• Action item
Look through the data below and count each line where the word "mode" appears. Reply with the count alone.

• Stored items
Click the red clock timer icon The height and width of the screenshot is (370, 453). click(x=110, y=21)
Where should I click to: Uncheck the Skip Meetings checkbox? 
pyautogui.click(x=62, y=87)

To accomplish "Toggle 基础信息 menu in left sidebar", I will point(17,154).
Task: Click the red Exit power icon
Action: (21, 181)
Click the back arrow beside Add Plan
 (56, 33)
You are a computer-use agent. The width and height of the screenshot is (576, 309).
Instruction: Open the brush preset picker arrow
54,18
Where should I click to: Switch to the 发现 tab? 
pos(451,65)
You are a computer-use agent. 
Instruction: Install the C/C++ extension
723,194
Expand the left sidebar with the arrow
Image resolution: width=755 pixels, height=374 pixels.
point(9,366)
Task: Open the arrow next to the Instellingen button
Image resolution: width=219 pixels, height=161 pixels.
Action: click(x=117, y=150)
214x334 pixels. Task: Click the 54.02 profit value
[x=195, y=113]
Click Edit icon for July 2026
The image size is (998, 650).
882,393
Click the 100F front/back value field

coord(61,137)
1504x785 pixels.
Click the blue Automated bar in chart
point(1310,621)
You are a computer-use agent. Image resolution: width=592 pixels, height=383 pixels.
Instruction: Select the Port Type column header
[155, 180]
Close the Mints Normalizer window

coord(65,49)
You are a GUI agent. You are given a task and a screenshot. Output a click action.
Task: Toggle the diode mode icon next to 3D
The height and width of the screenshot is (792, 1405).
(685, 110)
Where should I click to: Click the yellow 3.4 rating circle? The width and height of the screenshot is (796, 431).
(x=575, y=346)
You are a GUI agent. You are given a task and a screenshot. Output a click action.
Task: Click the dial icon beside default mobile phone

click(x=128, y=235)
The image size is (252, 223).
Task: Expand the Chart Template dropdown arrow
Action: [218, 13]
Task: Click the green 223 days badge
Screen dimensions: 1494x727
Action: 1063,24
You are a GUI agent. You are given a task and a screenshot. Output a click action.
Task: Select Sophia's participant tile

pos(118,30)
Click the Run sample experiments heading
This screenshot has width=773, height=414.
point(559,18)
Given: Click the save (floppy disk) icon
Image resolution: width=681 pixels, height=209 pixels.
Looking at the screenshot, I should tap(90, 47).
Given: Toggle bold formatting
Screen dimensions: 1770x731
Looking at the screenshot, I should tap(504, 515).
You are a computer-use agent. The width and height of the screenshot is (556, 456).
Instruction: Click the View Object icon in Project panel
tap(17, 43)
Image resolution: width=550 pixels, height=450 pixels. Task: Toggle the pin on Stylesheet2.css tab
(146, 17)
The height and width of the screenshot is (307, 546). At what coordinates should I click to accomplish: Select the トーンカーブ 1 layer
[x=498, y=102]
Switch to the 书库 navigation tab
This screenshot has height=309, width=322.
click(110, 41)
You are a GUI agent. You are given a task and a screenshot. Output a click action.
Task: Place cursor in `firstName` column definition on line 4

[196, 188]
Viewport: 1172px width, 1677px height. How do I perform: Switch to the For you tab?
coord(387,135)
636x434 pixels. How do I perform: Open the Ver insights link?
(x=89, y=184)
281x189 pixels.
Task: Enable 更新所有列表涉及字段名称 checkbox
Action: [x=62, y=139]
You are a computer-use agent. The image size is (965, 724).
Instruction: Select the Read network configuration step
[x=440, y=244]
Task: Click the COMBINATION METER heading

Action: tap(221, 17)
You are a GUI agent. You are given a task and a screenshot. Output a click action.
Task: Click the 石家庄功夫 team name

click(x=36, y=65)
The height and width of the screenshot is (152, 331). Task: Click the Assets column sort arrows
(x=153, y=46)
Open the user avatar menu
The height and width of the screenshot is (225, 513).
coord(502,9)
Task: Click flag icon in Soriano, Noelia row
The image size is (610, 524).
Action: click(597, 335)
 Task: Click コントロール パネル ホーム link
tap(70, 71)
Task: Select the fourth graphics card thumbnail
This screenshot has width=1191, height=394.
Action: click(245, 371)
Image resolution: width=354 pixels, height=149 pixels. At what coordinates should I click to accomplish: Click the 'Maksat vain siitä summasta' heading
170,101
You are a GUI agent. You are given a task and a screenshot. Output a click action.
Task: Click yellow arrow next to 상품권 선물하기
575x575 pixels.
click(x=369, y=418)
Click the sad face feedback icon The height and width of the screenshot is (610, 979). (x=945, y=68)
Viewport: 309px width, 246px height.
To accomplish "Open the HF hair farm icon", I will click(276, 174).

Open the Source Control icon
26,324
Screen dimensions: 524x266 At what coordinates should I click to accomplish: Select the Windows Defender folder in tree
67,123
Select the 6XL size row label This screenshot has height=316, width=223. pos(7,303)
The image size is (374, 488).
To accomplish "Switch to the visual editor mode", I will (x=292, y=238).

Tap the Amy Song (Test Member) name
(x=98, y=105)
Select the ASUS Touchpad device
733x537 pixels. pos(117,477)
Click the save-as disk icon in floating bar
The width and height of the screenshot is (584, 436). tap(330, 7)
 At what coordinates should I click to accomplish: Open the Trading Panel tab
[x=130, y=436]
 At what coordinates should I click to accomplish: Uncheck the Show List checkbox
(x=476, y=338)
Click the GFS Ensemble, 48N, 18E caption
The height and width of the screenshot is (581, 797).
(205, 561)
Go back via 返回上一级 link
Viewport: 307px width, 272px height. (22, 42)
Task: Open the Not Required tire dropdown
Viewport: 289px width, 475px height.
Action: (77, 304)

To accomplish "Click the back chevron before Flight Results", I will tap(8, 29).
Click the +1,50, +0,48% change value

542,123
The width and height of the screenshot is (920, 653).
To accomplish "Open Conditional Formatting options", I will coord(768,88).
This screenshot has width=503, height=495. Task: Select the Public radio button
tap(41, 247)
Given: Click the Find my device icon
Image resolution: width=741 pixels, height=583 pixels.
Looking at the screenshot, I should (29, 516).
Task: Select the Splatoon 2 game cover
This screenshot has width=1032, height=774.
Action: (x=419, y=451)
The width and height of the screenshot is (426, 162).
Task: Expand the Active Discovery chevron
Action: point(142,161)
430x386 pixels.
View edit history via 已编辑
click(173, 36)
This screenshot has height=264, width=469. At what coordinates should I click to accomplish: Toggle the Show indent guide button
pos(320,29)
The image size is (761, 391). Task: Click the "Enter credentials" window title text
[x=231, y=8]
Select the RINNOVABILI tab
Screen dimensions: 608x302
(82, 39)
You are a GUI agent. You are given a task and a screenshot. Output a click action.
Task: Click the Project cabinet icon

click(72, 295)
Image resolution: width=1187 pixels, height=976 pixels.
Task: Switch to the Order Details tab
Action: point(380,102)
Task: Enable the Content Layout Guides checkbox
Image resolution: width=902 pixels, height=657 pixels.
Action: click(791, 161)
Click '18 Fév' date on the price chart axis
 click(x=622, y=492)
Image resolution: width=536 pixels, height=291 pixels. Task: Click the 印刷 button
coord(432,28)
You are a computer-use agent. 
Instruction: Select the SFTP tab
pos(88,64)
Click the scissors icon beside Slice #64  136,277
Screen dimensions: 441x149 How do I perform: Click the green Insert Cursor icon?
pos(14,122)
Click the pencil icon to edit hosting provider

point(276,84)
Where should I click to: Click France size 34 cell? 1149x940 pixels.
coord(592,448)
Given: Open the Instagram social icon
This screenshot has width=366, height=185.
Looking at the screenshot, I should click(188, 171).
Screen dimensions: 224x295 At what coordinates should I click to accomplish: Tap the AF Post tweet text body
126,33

• Answer to the problem
2